# To do
From the entries below, return exactly the lines beginning at the one that contains "The width and height of the screenshot is (696, 600)." and ending at the one that contains "Given: Disable collateral toggle for USDT row", both of them included, and only those lines.
# # # # # # #
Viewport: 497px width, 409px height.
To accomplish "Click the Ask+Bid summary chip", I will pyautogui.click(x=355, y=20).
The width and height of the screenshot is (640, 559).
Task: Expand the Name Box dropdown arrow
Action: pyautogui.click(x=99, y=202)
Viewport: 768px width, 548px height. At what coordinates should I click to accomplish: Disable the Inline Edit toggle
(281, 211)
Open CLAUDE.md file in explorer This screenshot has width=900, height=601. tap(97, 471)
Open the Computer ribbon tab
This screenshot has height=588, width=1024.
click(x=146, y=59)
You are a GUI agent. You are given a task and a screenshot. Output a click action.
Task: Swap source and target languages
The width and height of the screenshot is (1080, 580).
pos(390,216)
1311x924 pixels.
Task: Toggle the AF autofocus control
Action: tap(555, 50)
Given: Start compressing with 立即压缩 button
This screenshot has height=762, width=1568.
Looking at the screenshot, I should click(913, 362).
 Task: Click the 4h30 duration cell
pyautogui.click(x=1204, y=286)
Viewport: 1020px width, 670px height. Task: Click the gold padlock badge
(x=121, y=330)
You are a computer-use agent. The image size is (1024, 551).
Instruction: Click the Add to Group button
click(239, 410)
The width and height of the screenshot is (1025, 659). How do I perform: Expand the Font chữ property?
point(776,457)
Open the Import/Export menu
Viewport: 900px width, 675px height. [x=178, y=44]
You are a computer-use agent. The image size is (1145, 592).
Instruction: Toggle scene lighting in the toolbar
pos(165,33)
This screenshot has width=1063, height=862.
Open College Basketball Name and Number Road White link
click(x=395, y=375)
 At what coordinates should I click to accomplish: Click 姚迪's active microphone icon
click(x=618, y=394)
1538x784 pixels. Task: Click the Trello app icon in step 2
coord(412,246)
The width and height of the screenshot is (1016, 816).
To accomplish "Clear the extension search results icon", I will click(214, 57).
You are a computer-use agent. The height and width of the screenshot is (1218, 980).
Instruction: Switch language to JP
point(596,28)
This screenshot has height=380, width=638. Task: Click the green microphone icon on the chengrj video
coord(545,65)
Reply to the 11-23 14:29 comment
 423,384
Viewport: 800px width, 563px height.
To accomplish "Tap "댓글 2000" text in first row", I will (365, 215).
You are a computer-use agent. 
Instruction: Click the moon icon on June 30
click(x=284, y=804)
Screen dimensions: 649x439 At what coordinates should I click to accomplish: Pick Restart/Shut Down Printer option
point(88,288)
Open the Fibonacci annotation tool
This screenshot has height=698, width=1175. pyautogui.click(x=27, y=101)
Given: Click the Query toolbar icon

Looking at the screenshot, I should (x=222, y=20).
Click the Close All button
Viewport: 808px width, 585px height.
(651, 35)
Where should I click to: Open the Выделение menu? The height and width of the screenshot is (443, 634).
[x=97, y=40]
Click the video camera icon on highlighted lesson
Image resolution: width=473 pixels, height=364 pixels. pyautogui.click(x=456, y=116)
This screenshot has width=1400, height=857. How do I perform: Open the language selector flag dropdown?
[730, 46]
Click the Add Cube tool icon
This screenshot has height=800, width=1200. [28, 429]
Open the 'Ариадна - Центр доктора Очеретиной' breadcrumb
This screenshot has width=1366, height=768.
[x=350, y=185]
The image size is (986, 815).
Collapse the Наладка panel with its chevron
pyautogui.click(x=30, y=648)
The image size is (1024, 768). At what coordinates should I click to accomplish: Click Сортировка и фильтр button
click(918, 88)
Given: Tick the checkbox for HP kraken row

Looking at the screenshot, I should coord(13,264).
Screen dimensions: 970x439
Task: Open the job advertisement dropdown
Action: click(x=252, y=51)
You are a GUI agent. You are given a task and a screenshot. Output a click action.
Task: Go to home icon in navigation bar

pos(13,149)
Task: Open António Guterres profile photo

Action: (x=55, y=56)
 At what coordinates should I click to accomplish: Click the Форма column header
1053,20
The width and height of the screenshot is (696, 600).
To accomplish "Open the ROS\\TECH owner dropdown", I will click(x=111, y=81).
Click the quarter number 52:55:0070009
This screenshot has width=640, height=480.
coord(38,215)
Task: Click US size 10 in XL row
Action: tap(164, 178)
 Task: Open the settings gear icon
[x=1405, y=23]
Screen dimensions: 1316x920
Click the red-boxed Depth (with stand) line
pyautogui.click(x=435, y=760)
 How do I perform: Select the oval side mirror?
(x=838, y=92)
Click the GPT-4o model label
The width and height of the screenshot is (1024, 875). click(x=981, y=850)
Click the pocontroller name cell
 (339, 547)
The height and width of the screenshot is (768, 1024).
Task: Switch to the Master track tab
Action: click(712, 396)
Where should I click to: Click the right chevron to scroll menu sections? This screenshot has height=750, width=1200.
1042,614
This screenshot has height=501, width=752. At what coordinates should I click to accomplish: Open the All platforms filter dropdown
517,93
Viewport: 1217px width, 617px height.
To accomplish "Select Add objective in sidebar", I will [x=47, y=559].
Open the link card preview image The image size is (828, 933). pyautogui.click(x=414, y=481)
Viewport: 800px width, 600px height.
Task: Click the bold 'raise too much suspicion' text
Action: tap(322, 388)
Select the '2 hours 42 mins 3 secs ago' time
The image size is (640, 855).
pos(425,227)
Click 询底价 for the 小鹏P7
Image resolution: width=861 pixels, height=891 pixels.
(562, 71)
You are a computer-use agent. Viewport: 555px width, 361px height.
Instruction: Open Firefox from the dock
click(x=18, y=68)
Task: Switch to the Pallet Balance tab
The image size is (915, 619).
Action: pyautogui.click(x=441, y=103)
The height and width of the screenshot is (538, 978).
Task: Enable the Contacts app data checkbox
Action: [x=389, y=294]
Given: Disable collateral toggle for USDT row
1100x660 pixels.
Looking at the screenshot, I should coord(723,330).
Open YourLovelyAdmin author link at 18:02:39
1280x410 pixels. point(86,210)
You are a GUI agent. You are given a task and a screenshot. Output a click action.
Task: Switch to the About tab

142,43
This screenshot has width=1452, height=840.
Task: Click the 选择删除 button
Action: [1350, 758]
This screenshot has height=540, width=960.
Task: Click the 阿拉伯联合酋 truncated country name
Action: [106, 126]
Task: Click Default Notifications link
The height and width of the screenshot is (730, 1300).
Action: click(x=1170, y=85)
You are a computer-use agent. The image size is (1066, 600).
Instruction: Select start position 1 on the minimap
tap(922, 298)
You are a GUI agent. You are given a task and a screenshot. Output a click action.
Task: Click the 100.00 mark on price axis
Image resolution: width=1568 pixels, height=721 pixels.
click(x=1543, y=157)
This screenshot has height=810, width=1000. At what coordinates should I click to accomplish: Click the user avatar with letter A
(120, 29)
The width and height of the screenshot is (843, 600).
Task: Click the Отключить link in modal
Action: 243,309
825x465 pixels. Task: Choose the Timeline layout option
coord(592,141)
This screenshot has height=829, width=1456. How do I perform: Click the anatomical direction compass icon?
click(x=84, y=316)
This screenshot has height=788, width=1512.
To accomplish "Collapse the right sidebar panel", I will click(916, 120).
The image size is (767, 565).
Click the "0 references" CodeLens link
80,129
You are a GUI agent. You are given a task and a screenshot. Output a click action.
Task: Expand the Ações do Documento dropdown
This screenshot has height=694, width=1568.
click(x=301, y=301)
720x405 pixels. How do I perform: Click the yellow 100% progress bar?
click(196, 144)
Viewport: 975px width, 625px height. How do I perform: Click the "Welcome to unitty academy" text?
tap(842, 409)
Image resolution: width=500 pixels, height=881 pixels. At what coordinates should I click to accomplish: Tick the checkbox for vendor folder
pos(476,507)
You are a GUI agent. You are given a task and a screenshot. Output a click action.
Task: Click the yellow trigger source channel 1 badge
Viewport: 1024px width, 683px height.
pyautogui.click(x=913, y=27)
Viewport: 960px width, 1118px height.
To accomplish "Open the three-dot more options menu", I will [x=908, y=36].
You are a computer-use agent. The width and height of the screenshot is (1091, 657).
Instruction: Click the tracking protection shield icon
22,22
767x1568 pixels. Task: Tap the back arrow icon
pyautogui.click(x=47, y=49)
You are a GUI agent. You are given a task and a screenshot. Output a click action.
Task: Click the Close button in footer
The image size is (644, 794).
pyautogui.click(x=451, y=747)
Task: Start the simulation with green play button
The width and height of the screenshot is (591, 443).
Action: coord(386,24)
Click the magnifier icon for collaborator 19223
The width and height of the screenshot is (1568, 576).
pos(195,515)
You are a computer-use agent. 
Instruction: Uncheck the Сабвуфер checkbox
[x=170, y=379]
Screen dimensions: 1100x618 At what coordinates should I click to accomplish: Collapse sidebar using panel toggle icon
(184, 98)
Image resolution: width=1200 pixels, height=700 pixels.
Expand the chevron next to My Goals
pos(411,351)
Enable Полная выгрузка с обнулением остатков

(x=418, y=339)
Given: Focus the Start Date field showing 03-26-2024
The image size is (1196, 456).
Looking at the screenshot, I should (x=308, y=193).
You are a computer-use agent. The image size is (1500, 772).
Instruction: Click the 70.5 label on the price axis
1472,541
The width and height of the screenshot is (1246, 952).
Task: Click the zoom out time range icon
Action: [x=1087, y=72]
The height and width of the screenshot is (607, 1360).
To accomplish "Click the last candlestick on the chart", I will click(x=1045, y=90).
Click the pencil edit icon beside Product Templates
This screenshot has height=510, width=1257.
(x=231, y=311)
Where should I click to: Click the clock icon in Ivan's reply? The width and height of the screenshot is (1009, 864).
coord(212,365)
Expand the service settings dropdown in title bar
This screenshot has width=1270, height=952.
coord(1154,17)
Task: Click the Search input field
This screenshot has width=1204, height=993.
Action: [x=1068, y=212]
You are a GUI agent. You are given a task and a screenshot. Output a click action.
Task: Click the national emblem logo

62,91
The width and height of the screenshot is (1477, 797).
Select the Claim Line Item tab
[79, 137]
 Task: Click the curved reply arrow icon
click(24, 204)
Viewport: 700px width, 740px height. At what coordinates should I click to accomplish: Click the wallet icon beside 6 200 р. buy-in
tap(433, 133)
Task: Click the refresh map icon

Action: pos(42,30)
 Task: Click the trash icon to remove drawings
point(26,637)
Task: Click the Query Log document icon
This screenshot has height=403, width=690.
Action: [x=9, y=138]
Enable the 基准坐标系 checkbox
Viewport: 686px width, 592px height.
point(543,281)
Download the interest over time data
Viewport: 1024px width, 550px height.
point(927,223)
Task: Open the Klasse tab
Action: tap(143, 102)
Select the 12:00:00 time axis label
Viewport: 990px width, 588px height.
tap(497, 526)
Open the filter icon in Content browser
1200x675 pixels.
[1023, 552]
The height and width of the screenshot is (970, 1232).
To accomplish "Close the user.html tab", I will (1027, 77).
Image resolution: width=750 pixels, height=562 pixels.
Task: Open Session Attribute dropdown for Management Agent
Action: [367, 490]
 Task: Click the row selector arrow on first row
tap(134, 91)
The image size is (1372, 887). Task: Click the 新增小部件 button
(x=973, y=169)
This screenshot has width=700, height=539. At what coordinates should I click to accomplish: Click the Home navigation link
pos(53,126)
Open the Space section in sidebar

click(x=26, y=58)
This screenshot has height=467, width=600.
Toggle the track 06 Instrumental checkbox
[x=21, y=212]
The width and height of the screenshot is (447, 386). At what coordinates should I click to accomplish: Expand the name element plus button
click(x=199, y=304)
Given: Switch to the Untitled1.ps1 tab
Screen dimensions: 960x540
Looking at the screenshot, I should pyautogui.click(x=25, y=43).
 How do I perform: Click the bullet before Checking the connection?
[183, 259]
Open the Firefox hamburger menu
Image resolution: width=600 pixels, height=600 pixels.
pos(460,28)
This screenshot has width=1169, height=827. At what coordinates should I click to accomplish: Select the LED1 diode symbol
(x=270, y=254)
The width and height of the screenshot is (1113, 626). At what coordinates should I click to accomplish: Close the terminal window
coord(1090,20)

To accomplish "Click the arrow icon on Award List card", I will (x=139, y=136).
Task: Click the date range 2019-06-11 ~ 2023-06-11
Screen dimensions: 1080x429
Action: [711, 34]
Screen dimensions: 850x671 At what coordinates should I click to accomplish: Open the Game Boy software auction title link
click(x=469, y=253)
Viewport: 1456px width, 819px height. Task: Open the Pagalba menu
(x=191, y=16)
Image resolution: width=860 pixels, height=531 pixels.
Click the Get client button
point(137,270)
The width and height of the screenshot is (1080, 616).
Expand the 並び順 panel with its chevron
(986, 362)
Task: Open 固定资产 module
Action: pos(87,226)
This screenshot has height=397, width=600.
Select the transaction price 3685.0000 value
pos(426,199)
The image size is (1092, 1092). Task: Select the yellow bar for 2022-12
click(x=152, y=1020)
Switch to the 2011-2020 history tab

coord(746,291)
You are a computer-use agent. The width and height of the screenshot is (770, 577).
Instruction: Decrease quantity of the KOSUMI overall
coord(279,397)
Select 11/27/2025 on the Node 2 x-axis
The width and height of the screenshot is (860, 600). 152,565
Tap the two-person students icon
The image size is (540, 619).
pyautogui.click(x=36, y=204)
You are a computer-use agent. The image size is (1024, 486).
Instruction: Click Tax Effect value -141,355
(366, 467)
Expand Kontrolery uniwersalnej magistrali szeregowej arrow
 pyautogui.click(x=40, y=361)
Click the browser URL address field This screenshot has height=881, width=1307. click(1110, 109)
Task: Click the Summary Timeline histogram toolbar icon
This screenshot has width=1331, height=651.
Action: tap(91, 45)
# # # # # # #
# Exercise solution
The width and height of the screenshot is (696, 600).
To accomplish "Open the ROS\\TECH owner dropdown", I will click(x=111, y=81).
Click the quarter number 52:55:0070009
This screenshot has width=640, height=480.
coord(38,215)
Task: Click US size 10 in XL row
Action: tap(164, 178)
 Task: Open the settings gear icon
[x=1405, y=23]
Screen dimensions: 1316x920
Click the red-boxed Depth (with stand) line
pyautogui.click(x=435, y=760)
 How do I perform: Select the oval side mirror?
(x=838, y=92)
Click the GPT-4o model label
The width and height of the screenshot is (1024, 875). click(x=981, y=850)
Click the pocontroller name cell
 (339, 547)
The height and width of the screenshot is (768, 1024).
Task: Switch to the Master track tab
Action: click(712, 396)
Where should I click to: Click the right chevron to scroll menu sections? This screenshot has height=750, width=1200.
1042,614
This screenshot has height=501, width=752. At what coordinates should I click to accomplish: Open the All platforms filter dropdown
517,93
Viewport: 1217px width, 617px height.
To accomplish "Select Add objective in sidebar", I will [x=47, y=559].
Open the link card preview image The image size is (828, 933). pyautogui.click(x=414, y=481)
Viewport: 800px width, 600px height.
Task: Click the bold 'raise too much suspicion' text
Action: tap(322, 388)
Select the '2 hours 42 mins 3 secs ago' time
The image size is (640, 855).
pos(425,227)
Click 询底价 for the 小鹏P7
Image resolution: width=861 pixels, height=891 pixels.
(562, 71)
You are a computer-use agent. Viewport: 555px width, 361px height.
Instruction: Open Firefox from the dock
click(x=18, y=68)
Task: Switch to the Pallet Balance tab
The image size is (915, 619).
Action: pyautogui.click(x=441, y=103)
The height and width of the screenshot is (538, 978).
Task: Enable the Contacts app data checkbox
Action: [x=389, y=294]
Given: Disable collateral toggle for USDT row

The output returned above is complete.